The core of the relationship remains the same as it has throughout my career: arbitrators give effect to the parties’ choice to resolve their dispute through arbitration. They serve the parties. One more recent trend is that some parties have become proactive about developing a deeper and more representative pool of arbitrators. That is a welcome development.
In what ways is arbitration becoming greener? Do clients also have a role to play in this transformation?
Yes, clients/users ultimately need to drive that transformation. As a general matter, many users are becoming “greener” as a matter of corporate or government policy (or at least more aware of green issues) and the same can be said about many of the professionals who service those users (eg, arbitral institutions, lawyers, experts). We can expect that to feed through into all aspects of arbitration over time. We are already starting to see it in small ways like remote and/or paperless hearings.

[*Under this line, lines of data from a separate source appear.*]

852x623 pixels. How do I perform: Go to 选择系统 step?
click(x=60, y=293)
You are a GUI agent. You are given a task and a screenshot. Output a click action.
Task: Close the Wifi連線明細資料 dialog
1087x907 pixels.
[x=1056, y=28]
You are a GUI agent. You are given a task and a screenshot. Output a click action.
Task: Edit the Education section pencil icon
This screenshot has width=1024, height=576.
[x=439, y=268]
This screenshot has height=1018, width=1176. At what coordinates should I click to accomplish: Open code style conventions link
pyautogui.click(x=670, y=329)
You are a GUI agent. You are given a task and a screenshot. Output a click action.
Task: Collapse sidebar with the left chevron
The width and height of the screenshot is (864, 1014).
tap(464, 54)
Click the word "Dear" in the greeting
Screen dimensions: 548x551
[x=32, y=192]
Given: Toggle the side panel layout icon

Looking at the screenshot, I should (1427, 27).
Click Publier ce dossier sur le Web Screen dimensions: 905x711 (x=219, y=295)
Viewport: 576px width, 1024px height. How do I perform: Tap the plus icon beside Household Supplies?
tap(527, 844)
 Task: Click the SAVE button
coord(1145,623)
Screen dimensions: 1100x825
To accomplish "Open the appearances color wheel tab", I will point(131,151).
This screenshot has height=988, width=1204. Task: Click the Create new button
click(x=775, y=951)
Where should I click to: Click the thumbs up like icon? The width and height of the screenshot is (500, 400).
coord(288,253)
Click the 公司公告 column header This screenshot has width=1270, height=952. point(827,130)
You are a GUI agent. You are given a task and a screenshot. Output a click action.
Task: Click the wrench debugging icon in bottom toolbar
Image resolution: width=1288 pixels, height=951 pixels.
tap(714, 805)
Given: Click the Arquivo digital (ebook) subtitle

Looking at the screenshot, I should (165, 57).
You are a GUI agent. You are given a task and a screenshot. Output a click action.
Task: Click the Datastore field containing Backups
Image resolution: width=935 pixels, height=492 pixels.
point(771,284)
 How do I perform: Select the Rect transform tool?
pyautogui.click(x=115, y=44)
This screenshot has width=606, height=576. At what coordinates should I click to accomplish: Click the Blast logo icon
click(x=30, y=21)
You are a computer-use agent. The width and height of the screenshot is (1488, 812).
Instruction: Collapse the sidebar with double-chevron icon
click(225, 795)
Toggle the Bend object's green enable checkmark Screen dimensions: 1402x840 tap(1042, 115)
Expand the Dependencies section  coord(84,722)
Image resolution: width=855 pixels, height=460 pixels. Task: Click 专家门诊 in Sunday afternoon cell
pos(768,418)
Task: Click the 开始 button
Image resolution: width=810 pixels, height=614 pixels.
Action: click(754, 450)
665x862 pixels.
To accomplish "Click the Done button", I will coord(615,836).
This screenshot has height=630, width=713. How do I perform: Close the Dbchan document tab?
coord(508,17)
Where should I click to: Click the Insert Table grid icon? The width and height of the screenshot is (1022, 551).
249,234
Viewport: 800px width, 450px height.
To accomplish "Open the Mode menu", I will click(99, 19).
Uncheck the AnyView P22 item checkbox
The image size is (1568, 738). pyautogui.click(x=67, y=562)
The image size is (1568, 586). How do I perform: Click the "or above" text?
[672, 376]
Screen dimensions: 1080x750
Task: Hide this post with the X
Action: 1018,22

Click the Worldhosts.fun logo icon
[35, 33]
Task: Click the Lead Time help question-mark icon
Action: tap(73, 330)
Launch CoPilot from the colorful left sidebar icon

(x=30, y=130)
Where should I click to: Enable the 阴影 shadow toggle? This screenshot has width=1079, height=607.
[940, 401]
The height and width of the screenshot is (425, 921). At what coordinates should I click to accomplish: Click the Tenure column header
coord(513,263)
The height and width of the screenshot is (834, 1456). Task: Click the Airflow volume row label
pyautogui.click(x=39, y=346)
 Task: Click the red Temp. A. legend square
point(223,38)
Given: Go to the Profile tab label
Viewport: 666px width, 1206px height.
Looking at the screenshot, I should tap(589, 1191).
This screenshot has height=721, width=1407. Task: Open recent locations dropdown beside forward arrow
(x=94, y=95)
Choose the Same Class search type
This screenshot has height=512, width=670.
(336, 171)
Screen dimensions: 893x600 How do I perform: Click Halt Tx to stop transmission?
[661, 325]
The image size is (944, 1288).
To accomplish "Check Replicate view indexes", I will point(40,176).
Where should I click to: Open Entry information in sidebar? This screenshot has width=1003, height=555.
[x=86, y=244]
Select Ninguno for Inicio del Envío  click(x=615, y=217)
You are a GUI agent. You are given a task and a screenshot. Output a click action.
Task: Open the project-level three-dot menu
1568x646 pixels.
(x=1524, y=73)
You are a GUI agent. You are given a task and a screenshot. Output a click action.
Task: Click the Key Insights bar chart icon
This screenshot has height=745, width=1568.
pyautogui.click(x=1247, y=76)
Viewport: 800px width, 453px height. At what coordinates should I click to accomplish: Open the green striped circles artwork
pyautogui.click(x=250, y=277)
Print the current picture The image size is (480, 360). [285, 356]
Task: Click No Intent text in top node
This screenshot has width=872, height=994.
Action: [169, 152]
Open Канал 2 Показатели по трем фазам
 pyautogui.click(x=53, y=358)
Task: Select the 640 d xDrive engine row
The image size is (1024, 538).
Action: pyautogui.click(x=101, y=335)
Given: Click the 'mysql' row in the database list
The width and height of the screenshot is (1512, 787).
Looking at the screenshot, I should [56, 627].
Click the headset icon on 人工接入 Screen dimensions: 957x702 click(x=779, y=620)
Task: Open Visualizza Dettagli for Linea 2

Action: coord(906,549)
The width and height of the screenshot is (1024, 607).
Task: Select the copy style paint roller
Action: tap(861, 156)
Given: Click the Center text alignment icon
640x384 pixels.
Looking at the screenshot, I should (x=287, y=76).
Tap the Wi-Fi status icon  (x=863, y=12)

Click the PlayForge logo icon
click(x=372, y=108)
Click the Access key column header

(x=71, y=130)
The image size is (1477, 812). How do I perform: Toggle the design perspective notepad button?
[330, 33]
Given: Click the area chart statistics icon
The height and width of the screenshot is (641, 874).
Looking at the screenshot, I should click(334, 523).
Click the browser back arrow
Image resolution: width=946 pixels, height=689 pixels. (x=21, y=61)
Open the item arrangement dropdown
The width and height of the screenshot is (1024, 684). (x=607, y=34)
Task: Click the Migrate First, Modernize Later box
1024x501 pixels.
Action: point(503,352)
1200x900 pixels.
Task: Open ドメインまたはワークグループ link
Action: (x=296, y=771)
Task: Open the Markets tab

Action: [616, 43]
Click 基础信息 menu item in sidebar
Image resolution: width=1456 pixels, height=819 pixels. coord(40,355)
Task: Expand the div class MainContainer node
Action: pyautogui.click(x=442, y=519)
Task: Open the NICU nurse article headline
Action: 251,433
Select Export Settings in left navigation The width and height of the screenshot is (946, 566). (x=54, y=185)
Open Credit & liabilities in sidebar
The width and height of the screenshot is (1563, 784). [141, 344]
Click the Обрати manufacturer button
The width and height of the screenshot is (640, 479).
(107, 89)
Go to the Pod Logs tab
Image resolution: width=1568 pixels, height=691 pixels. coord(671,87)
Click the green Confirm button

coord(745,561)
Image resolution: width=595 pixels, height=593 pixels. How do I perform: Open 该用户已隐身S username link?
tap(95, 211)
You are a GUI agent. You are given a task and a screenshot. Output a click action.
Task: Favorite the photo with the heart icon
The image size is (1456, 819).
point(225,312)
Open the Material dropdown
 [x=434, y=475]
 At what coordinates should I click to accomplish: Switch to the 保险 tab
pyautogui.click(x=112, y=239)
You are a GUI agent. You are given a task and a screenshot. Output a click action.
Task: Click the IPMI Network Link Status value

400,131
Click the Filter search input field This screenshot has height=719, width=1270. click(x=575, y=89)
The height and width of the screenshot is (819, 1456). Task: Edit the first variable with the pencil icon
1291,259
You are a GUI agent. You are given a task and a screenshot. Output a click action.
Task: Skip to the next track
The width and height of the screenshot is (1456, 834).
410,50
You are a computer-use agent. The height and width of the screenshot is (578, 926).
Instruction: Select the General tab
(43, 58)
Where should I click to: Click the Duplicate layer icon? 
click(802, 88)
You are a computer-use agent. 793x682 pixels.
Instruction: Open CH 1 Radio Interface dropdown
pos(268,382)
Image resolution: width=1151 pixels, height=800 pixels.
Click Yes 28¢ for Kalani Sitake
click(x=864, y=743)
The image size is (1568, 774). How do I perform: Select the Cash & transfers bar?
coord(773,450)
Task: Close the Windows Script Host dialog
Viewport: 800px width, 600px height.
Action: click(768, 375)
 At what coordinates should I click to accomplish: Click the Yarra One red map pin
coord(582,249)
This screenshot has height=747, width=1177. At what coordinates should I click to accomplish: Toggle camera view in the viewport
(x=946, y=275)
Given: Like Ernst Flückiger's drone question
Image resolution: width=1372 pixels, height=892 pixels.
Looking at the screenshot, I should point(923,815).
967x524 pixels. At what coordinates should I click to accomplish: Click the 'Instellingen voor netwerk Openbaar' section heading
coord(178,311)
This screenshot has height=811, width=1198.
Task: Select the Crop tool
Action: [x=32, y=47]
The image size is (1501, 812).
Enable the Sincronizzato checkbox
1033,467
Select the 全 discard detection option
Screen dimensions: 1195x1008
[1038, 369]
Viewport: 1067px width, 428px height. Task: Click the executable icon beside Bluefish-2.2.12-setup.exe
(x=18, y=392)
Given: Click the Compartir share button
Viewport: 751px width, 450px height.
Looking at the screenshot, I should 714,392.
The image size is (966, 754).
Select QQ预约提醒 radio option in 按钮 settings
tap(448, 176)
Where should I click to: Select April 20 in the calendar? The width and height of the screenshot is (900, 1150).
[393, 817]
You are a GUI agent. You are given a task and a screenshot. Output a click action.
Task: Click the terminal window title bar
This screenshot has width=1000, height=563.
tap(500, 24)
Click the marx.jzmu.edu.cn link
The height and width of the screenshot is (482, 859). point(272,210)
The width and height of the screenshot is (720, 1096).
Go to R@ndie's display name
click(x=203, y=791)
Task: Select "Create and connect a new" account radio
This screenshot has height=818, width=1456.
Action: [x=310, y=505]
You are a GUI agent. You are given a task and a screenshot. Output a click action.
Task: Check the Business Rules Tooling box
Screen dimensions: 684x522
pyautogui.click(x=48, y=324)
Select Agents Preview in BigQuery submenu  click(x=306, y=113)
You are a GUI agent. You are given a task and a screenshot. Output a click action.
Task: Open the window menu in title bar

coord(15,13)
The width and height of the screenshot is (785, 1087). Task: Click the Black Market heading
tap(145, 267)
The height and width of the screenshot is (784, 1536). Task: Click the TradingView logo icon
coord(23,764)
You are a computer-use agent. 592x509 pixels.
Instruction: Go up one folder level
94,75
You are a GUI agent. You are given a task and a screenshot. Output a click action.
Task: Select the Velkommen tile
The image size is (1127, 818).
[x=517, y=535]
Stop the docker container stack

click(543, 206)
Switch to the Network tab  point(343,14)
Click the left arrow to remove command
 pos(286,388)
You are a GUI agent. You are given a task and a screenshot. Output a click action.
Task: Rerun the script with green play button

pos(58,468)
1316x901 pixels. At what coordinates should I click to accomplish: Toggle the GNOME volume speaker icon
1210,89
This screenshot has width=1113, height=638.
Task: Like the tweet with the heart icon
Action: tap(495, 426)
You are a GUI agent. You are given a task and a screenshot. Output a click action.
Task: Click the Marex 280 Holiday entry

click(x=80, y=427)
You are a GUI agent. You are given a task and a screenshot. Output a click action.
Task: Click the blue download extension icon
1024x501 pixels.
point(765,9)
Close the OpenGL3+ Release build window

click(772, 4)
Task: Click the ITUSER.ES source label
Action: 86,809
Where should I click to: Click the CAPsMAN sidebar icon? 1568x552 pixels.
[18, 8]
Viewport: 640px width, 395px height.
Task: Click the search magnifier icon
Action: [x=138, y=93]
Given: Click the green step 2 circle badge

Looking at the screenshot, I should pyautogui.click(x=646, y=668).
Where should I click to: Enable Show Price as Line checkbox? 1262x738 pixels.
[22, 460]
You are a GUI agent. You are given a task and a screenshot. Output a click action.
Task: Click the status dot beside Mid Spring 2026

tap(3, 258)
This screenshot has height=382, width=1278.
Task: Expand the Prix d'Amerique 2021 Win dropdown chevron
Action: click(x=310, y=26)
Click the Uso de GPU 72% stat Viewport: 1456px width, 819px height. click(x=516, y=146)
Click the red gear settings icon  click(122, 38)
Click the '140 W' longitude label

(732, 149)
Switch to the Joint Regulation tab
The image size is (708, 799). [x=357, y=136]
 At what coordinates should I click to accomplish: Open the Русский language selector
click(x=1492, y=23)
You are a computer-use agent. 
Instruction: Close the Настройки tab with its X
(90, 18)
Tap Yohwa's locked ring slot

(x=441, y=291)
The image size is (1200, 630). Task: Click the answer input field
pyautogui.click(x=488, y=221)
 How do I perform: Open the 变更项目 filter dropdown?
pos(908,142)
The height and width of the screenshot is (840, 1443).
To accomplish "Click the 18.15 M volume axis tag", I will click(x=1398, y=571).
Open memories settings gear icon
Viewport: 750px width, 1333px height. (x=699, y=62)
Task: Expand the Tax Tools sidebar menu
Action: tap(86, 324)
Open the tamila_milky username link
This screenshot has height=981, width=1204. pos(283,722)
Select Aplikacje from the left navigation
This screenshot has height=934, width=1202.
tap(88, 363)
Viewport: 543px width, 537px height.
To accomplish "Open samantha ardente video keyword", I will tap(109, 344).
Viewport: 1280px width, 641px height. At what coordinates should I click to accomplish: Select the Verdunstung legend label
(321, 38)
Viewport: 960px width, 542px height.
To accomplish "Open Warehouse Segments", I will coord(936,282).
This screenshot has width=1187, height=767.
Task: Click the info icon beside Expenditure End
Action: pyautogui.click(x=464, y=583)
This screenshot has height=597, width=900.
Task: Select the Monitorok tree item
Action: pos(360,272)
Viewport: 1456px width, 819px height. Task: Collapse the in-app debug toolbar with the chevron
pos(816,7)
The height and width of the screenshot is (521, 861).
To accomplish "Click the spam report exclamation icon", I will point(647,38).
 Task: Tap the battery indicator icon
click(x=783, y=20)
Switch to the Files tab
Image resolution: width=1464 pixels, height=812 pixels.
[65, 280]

Many arbitral awards are starting to end up back in court for enforcement proceedings. Does arbitration have an enforcement issue, and how could this be addressed if so?
Courts (and, ultimately, lawmakers) should disincentivise parties from unnecessarily prolonging disputes for tactical reasons. They can do this by ensuring that enforcement actions can be dealt with expeditiously and ensure there are tools (eg, costs) for courts to respond to frivolous objections to enforcement. But the ability to resist enforcement is a key feature of the domestic and legal frameworks that parties choose when they agree to submit a dispute to arbitration, so I am loathe to characterise enforcement proceedings as an issue to be addressed.
To what extent should more be done to improve the transparency of arbitration proceedings?
I think there are questions about what “transparency” means and what the different stakeholder interests are that make it difficult to state a position in the abstract about whether more should be done to improve transparency. I do think that arbitral tribunals (and courts exercising a supervisory role in respect of those proceedings) need to have tools to assess what may be appropriate by way of “transparency” in the context of a particular dispute. I would focus on making sure those tools exist.
You have enjoyed a very distinguished career so far. What would you like to achieve that you have not yet accomplished?
I tend not to think in terms of past or potential future accomplishments. My aspiration has always been to be engaged by clients on their most complex and interesting mandates and to work with interesting people. I consider myself fortunate to have achieved that in my career to date. If I maintain that throughout my career, I will consider that a very significant accomplishment.
What is the best piece of advice you’ve ever received?
“Labels are not a substitute for analysis”. It is a line from an arbitral award, not something passed on to me directly as advice. But I have taken it on board as useful guidance and the more experienced I become, the more it resonates.